A strong connection with Coach Mark Pope and a shared vision for the game led star recruit Milan Momcilovic to choose Kentucky, cementing the Wildcats' off-season coup.

Milan Momcilovic didn’t need a campus visit to get comfortable with Kentucky. He made his call from a driveway, while Mark Pope was on the beach, and the moment fit the way Momcilovic says he approaches big decisions: straight, private, and built on trust.

“When I committed to Kentucky, I was on my driveway,” he said. “I don’t like talking in the house because my parents eavesdrop, so I went to the driveway while coach (Mark Pope) was on the beach and let him know I was coming. The rest is history.”

That commitment made Momcilovic Kentucky’s biggest offseason addition, and arguably Pope’s most talented addition so far. His recruitment had plenty of moving parts, with updates and suspense along the way, but he told UK Sports Network that he had a strong sense early that Lexington was where he wanted to land.

“I knew Kentucky was where I wanted to play kind of early in the process,” Momcilovic said.

He was still working through the NBA Draft process until the withdrawal deadline, but when he decided to return to college, Kentucky was in the final mix with Arizona and Louisville. What separated the Wildcats for him wasn’t the name on the jersey. It was Pope and the fit.

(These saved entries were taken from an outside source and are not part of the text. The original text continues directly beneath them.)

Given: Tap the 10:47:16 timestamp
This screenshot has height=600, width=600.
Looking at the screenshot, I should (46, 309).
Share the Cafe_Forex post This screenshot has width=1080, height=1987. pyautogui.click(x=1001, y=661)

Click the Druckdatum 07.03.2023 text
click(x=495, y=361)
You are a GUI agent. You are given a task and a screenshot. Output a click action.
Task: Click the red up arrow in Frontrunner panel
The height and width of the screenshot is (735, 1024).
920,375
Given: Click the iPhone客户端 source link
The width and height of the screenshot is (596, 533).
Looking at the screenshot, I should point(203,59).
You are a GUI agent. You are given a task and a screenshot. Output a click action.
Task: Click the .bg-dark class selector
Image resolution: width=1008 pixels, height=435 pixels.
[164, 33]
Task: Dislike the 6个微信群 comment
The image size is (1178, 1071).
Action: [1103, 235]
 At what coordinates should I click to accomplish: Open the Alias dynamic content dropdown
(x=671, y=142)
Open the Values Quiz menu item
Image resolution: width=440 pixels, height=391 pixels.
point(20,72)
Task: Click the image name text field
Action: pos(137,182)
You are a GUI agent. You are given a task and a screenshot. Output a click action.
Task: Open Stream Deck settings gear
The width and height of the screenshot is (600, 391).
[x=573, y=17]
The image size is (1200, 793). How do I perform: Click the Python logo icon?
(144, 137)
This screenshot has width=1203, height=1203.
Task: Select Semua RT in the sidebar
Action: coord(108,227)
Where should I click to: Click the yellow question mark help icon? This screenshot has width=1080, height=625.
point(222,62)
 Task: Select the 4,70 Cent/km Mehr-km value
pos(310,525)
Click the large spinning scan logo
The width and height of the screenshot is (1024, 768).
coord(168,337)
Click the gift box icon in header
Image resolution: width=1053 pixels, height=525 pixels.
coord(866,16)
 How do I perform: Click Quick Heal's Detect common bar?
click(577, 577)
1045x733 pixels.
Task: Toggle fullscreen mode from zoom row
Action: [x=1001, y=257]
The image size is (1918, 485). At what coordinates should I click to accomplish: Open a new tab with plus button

“I just kind of had a gut feeling that Coach Pope’s offense and his system was kind of built for me,” he said. “He (Pope) told me that if there was one guy in the world to play for his system, it was me.”

Momcilovic’s confidence in that fit came from watching Pope’s teams at BYU, including matchups against his own Iowa State team. The two programs split their games in the 2023-24 season, BYU’s first year in the Big 12, and that gave Momcilovic a close look at how Pope wants his teams to play.

“It helped watching Pope’s teams at BYU, when we played them at Iowa State,” he said in his media availability earlier this month.

“I loved the way his teams played, moving the ball, sharing it. A lot of shooting. That stuck in my mind in the recruiting process.”

Kentucky’s brand mattered, but not nearly as much as the relationship. Momcilovic called the program “a blue blood” and “one of the biggest brands in college basketball, if not the biggest,” but he made it clear that the logo alone wasn’t enough to sway him.

“At the end of the day, that didn’t matter to me. I’m more of a relationship type guy, and I gotta trust you.”